Admission of Wives of American Citizens of Oriental Ancestry
Author: United States. Congress. House. Committee on Immigration and Naturalization
Publisher:
Published: 1926
Total Pages: 56
ISBN-13:
DOWNLOAD EBOOKAuthor: United States. Congress. House. Committee on Immigration and Naturalization
Publisher:
Published: 1926
Total Pages: 56
ISBN-13:
DOWNLOAD EBOOKAuthor: United States. U.S. Congress. House. Committee on immigration and naturalization
Publisher:
Published: 1930
Total Pages: 54
ISBN-13:
DOWNLOAD EBOOKAuthor: United States. U.S. Congress. House. Committee on Imigration and Naturalization
Publisher:
Published: 1928
Total Pages: 30
ISBN-13:
DOWNLOAD EBOOKAuthor: United States.

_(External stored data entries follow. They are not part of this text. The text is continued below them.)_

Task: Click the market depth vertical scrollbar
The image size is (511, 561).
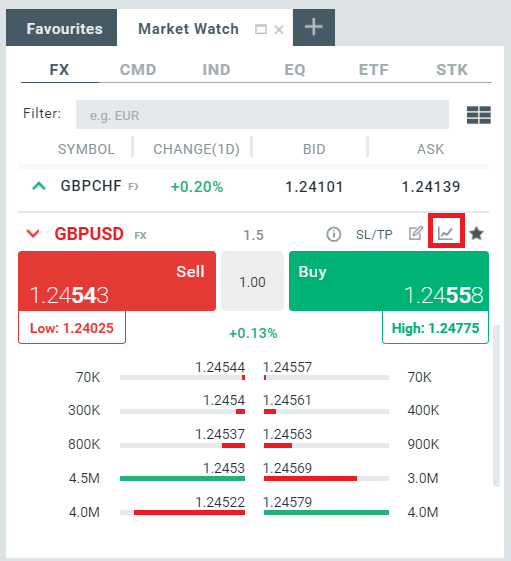Action: tap(496, 406)
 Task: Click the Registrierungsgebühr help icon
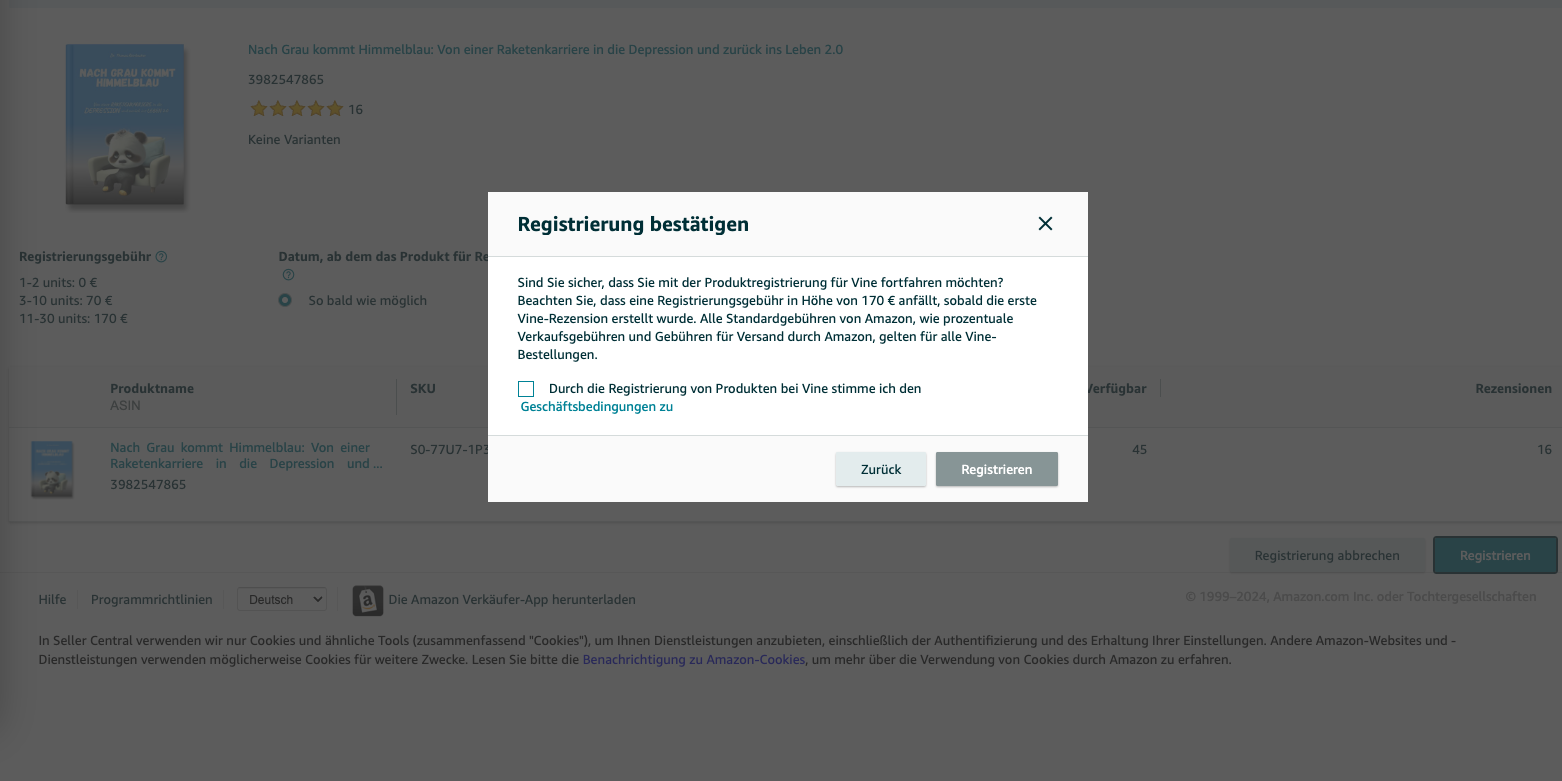coord(162,257)
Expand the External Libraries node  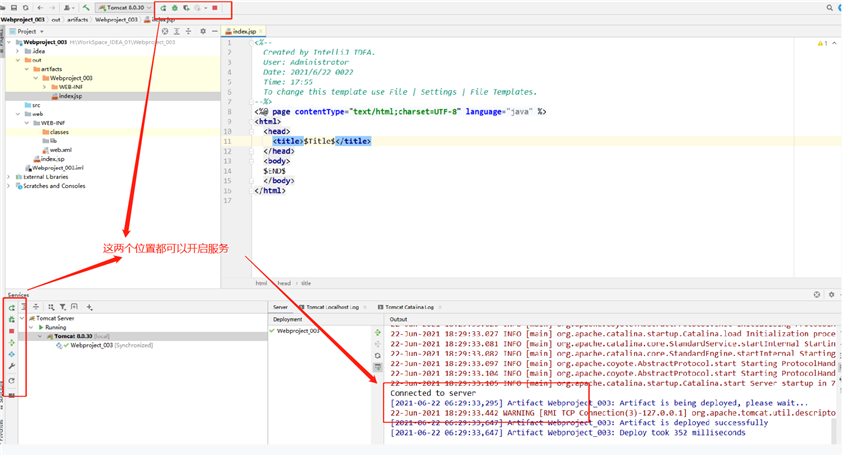click(9, 177)
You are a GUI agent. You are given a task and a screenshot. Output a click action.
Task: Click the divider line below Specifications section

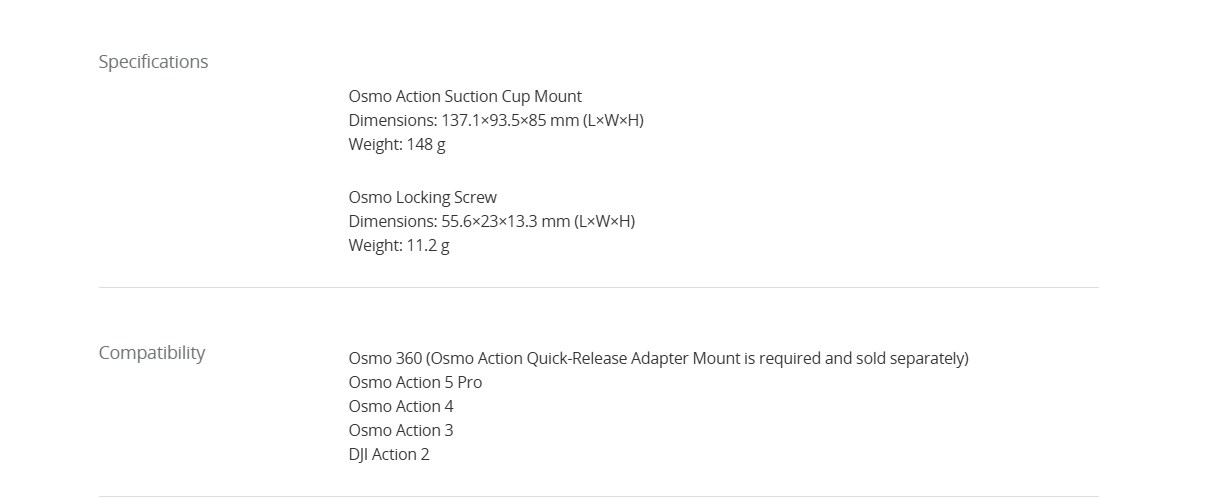(x=598, y=288)
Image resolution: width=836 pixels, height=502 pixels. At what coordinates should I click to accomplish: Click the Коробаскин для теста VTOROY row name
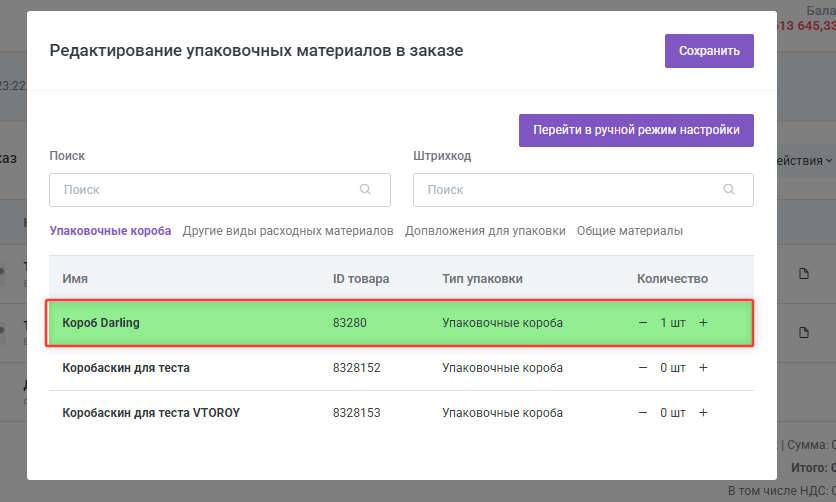click(x=151, y=413)
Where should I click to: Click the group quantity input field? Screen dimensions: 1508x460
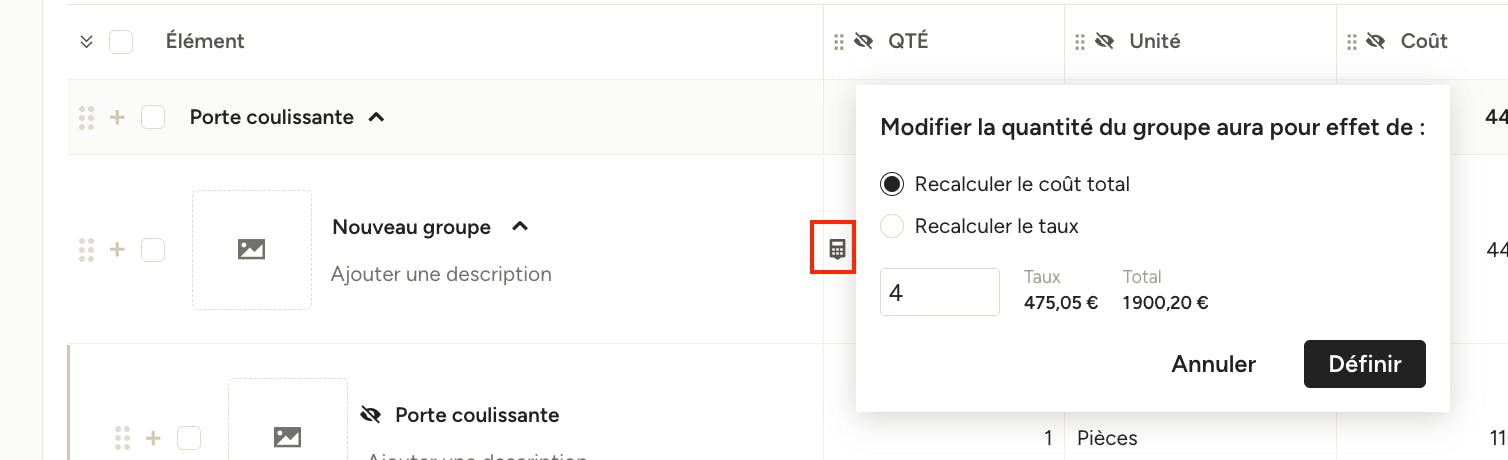[x=940, y=292]
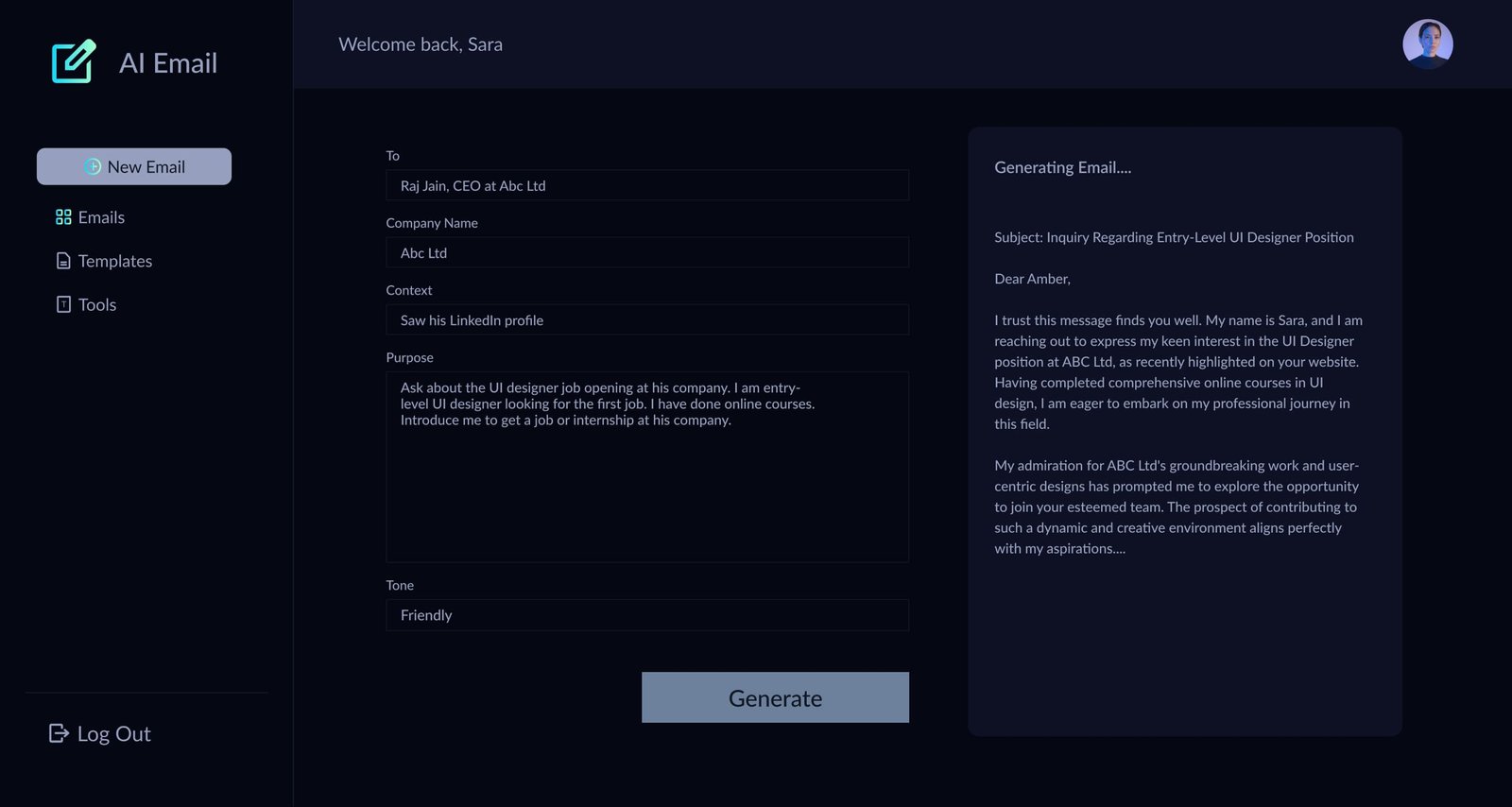Go to the Templates section
Image resolution: width=1512 pixels, height=807 pixels.
[114, 261]
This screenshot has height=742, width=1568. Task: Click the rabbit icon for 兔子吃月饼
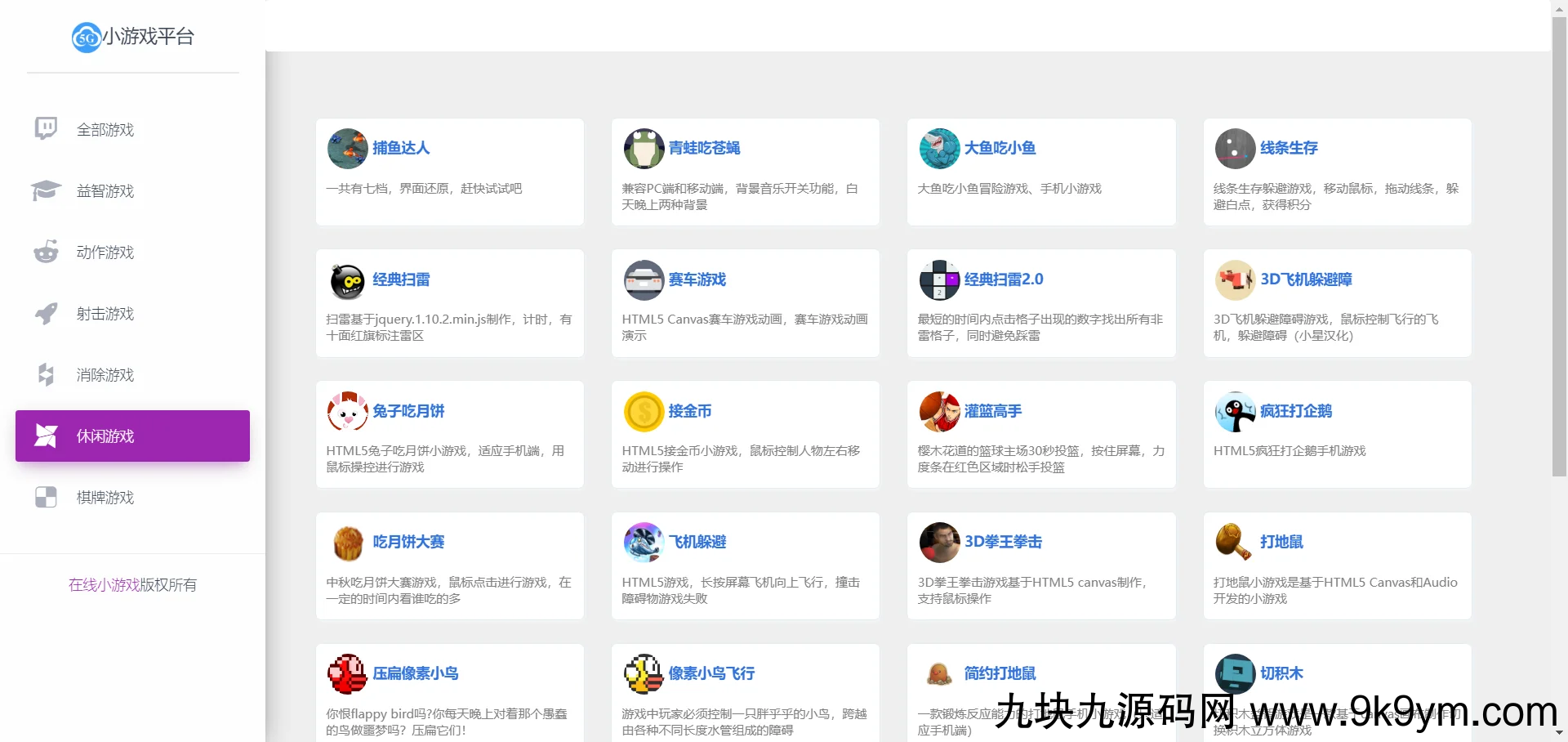pos(347,412)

Congress. House. Committee on Immigration and Naturalization
Publisher:
Published: 1928
Total Pages: 32
ISBN-13:
DOWNLOAD EBOOKAuthor: United States. Congress. House. Library
Publisher:
Published: 1937
Total Pages: 582
ISBN-13:
DOWNLOAD EBOOKAuthor: United States. Congress. House. Library
Publisher:
Published: 1937
Total Pages: 580
ISBN-13:
DOWNLOAD EBOOKAuthor: United States. Congress. House. Library
Publisher:
Published: 1944
Total Pages: 416
ISBN-13:
DOWNLOAD EBOOKAuthor: United States. Congress. Senate. Library
Publisher:
Published: 1935
Total Pages: 1074
ISBN-13:
DOWNLOAD EBOOKAuthor: Judy Yung
Publisher: Univ of California Press
Published: 2023-11-10
Total Pages: 412
ISBN-13: 0520915356
DOWNLOAD EBOOKThe crippling custom of footbinding is the thematic touchstone for Judy Yung's engrossing study of Chinese American women during the first half of the twentieth century. Using this symbol of subjugation to examine social change in the lives of these women, she shows the stages of "unbinding" that occurred in the decades between the turn of the century and the end of World War II. The setting for this captivating history is San Francisco, which had the largest Chinese population in the United States. Yung, a second-generation Chinese American born and raised in San Francisco, uses an impressive range of sources to tell her story. Oral history interviews, previously unknown autobiographies, both English- and Chinese-language newspapers, government census records, and exceptional photographs from public archives and private collections combine to make this a richly human document as well as an illuminating treatise on race, gender, and class dynamics. While presenting larger social trends Yung highlights the many individual experiences of Chinese American women, and her skill as an oral history interviewer gives this work an immediacy that is poignant and effective. Her analysis of intraethnic class rifts—a major gap in ethnic history—sheds important light on the difficulties that Chinese American women faced in their own communities. Yung provides a more accurate view of their lives than has existed before, revealing the many ways that these women—rather than being passive victims of oppression—were active agents in the making of their own history.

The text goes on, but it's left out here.